Das Thema "Fremd-Sein in Westfalen und im Rheinland" zeigt für die Ausstellungsmacherinnen Göschl und Paulus vom LWL-Institut für westfälische Regionalgeschichte, dass Migration und Fragen der Integration historisch gesehen schon immer Tatsachen waren. "Einerseits waren die häufig aus wirtschaftlichen Gründen Zugewanderten rassistischen Vorurteilen in der Weimarer Republik ausgesetzt. Andererseits wurde das Ruhrgebiet dadurch zu einem Schmelztiegel unterschiedlicher Kulturen. Das Beispiel des Schalke 04 zeigt dabei, dass eine Integration durch den Sport möglich war", sagt Göschl. Tatsächlich ist Ernst Kuzorra bis heute eine Identifikationsfigur für die Fans des Fußballvereins.
Hintergrund
Das Thema "Fremd-Sein" in Westfalen und im Rheinland ist nur ein Aspekt der Wanderausstellung "Weimar im Westen: Republik der Gegensätze", den die Landschaftsverbände Westfalen-Lippe (LWL) und Rheinland (LVR) 2019 im Rahmen des Projekts "100 Jahre Bauhaus im Westen" beleuchten. Bislang unbekannte Fotos und Filme stehen im Mittelpunkt der Schau, die erstmals einen umfassenden Blick auf "Weimar im Westen" eröffnet. Ergänzt wird die regionale Perspektive durch eine Einführung in die allgemeine Geschichte Deutschlands zwischen Kaiserreich und Nationalsozialismus mit ihren vielfachen Bezügen zu Westfalen und zum Rheinland. Eröffnet wird die Ausstellung zum 100. Jahrestag der Weimarer Nationalversammlung am 19. Januar 2019 im Düsseldorfer Landtag. Anschließend ist sie bis Ende 2019 an sieben weiteren Orten in Westfalen und im Rheinland zu sehen. Ausstellung und Begleitprogramm erarbeitet das LWL-Institut für westfälische Regionalgeschichte in Kooperation mit dem LWL-Medienzentrum für Westfalen und dem LVR-Institut für Landeskunde und Regionalgeschichte.

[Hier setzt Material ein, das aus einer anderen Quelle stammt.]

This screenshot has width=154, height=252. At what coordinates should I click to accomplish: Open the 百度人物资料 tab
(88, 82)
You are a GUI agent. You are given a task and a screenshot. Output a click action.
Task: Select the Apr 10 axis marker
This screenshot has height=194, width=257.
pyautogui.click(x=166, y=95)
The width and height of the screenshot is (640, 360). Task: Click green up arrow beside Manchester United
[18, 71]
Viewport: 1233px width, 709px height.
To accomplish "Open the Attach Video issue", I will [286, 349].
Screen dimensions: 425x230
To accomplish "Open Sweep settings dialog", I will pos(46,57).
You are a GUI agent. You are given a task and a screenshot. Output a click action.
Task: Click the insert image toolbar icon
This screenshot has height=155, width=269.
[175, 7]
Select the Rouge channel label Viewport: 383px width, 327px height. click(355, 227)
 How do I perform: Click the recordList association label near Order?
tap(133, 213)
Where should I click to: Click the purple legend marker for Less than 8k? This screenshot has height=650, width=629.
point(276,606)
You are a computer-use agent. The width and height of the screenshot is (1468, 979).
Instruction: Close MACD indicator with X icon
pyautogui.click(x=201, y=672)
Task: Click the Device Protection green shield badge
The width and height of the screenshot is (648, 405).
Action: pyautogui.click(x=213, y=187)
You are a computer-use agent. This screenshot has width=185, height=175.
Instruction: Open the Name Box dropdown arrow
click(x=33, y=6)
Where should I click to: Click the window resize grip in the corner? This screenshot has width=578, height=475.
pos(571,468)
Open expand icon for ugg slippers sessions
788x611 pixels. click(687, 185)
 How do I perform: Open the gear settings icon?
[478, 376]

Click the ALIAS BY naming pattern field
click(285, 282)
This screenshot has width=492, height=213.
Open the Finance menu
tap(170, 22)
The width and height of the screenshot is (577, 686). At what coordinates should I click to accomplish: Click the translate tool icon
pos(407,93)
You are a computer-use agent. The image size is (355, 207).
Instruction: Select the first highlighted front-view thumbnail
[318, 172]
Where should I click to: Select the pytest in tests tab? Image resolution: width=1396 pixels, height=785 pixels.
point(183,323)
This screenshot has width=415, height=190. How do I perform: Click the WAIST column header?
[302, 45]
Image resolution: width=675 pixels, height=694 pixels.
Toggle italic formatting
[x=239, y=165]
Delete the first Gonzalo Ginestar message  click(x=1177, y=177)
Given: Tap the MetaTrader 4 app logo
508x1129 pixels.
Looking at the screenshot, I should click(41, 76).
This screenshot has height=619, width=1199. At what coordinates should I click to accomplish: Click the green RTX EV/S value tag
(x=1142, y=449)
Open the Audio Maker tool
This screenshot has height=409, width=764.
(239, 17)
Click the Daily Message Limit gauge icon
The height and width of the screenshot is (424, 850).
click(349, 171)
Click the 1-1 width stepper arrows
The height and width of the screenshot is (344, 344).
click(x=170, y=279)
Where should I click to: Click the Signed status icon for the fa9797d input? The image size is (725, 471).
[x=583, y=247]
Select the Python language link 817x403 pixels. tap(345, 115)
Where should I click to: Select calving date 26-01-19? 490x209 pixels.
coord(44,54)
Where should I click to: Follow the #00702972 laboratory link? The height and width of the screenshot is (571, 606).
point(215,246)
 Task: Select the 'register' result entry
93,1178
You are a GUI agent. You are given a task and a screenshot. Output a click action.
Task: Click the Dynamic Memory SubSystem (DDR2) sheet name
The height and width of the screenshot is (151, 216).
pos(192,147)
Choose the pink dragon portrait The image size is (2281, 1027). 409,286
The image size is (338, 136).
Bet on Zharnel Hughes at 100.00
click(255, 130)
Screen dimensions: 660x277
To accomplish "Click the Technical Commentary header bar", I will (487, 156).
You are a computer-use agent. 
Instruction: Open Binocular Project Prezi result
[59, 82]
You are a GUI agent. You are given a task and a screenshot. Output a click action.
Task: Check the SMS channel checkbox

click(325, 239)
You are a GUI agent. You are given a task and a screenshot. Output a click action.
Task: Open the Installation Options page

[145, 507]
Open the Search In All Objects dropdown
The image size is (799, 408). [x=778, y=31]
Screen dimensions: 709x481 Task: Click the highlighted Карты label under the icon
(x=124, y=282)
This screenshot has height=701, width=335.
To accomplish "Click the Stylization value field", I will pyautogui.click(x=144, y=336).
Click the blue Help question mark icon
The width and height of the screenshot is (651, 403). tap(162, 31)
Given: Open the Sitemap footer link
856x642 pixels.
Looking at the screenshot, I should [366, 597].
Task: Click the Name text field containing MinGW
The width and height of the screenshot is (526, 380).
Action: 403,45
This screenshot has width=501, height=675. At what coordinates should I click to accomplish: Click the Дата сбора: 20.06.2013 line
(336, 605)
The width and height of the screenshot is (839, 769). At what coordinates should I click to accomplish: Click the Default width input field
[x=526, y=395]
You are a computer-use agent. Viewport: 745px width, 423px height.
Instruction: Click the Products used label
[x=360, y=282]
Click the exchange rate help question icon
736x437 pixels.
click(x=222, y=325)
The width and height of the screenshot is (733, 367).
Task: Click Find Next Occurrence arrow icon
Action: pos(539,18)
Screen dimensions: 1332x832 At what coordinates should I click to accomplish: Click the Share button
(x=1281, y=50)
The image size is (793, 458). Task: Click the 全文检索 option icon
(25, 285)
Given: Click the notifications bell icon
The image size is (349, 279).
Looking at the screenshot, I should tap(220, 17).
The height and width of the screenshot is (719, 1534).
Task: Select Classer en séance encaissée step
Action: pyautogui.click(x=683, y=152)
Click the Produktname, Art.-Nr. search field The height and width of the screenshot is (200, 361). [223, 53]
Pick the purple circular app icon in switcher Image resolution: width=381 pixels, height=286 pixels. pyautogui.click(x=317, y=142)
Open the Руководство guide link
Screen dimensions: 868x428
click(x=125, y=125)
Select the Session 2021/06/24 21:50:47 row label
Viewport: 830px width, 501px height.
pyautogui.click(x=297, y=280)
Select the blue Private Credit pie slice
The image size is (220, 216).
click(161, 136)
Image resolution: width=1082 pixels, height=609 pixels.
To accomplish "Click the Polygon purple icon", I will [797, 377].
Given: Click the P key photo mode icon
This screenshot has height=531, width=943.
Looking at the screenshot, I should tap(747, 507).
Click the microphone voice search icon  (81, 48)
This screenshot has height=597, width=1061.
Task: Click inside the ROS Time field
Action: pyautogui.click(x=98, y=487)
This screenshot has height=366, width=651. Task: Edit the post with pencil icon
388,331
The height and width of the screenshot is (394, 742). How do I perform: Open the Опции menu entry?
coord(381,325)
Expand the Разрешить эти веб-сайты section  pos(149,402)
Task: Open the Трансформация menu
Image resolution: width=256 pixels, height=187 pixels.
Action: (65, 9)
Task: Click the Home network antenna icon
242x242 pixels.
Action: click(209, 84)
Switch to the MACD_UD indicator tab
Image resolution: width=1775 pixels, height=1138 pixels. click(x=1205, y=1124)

Weitere Informationen: http://www.weimar-im-westen.de
Die Stationen der Wanderausstellung
1. 19.01. bis 10.02.2019: Landtag NRW (Platz des Landtags 1, 40221 Düsseldorf)
2. 17.02. bis 27.03.2019: Geschichtsmuseum der Stadt Lüdenscheid (Sauerfelder Straße 14, 58511 Lüdenscheid)
3. 1.04. bis 16.05.2019: LVR-Landeshaus (Kennedy-Ufer 2, 50679 Köln)
4. 19.05. bis 23.06.2019: Museum für Kunst und Kulturgeschichte Dortmund (Hansastraße 3, 44137 Dortmund)
5. 27.06. bis 27.07.2019: Stadtarchiv und Landesgeschichtliche Bibliothek Bielefeld (Neumarkt 1, 33602 Bielefeld)
6. 1.08. bis 16.09.2019: NS-Dokumentation Vogelsang (Vogelsang 70, 53937 Schleiden)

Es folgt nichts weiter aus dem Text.